- Task directions -
Could you work out how many lines in the material below hold the word "computer"? Give only the number in reply.

- The data -
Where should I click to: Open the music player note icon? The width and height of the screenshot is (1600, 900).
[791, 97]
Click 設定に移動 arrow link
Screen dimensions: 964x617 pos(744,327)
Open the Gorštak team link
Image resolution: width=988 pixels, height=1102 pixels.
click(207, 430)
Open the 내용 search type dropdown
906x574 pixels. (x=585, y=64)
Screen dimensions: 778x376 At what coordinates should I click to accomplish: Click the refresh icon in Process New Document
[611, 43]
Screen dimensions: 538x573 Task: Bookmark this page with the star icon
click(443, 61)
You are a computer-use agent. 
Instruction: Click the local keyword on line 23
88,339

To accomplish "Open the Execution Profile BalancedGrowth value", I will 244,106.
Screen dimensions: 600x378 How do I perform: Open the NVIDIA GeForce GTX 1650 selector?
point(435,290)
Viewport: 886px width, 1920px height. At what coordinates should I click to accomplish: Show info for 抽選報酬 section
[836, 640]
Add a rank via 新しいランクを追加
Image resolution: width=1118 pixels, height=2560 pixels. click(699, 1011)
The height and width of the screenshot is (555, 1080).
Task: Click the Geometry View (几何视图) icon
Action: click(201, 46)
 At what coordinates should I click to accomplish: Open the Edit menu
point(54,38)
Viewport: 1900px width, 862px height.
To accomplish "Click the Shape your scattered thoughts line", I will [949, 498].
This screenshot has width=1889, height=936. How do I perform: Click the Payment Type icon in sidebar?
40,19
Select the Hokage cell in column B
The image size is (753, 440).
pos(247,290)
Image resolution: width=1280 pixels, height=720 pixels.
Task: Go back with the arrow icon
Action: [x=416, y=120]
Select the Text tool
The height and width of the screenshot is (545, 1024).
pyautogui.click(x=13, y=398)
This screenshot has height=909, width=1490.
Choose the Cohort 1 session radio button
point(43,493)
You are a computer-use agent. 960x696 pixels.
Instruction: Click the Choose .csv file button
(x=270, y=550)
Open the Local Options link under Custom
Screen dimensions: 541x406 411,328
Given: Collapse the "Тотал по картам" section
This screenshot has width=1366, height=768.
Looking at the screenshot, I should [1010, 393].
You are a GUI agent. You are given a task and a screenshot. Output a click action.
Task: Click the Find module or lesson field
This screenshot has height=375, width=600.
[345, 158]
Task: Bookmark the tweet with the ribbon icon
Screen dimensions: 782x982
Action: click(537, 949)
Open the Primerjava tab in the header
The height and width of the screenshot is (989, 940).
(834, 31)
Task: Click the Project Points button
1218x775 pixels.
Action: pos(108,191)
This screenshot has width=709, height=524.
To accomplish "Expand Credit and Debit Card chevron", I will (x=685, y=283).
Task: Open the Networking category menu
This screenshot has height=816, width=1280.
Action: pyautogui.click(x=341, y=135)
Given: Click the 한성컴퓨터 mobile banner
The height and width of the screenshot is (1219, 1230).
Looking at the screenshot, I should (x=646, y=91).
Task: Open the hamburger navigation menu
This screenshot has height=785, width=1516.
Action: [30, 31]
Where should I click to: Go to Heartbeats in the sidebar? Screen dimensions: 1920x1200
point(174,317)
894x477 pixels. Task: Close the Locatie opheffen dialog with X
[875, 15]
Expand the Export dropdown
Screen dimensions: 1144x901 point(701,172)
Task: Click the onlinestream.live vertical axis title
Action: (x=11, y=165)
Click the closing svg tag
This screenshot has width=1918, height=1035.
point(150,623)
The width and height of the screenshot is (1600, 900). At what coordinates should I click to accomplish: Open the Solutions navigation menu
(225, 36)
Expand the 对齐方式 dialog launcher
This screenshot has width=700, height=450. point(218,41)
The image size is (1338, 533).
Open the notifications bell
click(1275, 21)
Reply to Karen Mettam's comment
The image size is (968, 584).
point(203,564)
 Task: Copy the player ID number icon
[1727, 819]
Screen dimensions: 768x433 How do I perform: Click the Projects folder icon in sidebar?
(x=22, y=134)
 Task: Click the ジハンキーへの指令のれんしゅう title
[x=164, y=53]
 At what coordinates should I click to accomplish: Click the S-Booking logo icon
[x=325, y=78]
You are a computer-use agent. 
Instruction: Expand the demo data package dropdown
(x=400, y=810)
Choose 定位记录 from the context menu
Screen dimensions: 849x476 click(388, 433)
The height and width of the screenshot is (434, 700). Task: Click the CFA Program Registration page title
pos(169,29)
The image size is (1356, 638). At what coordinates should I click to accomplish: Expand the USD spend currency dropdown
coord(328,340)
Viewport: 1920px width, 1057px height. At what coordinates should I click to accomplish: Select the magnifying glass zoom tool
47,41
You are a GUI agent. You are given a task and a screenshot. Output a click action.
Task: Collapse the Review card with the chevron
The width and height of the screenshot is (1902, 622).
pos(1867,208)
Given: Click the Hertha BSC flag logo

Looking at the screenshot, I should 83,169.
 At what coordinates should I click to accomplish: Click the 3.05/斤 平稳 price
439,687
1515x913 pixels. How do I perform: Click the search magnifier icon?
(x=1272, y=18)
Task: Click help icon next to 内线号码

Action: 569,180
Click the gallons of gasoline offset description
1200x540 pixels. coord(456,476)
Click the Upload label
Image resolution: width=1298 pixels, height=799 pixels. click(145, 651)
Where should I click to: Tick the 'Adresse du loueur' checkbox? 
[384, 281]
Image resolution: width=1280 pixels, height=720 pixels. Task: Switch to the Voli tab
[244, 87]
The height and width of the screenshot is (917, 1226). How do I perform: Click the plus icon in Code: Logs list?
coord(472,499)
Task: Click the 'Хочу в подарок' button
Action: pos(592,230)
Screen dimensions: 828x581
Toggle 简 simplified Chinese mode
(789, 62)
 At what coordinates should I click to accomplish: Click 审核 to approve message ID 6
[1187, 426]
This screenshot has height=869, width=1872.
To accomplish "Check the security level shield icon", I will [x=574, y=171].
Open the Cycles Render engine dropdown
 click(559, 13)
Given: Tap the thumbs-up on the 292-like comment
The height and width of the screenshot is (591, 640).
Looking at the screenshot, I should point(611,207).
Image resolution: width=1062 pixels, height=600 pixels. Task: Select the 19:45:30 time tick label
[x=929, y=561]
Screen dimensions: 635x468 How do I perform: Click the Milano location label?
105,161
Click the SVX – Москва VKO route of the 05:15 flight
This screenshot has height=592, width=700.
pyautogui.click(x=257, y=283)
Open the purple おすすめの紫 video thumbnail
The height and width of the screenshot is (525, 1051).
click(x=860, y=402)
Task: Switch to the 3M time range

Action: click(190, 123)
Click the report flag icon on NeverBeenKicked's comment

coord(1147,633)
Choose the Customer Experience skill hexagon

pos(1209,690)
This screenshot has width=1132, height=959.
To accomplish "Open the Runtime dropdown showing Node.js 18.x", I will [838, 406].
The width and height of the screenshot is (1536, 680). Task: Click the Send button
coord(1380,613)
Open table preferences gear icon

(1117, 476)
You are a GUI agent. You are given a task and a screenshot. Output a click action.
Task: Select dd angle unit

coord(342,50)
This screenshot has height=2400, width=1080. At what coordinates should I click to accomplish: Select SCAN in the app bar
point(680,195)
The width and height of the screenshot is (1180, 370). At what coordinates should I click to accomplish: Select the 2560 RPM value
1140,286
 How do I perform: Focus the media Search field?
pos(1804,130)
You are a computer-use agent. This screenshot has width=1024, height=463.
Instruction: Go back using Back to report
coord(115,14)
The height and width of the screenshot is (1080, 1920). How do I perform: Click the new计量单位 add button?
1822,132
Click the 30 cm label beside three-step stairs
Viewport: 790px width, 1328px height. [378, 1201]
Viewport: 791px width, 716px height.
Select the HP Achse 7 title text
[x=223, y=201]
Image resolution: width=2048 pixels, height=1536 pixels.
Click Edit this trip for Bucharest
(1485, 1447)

- Task result -
4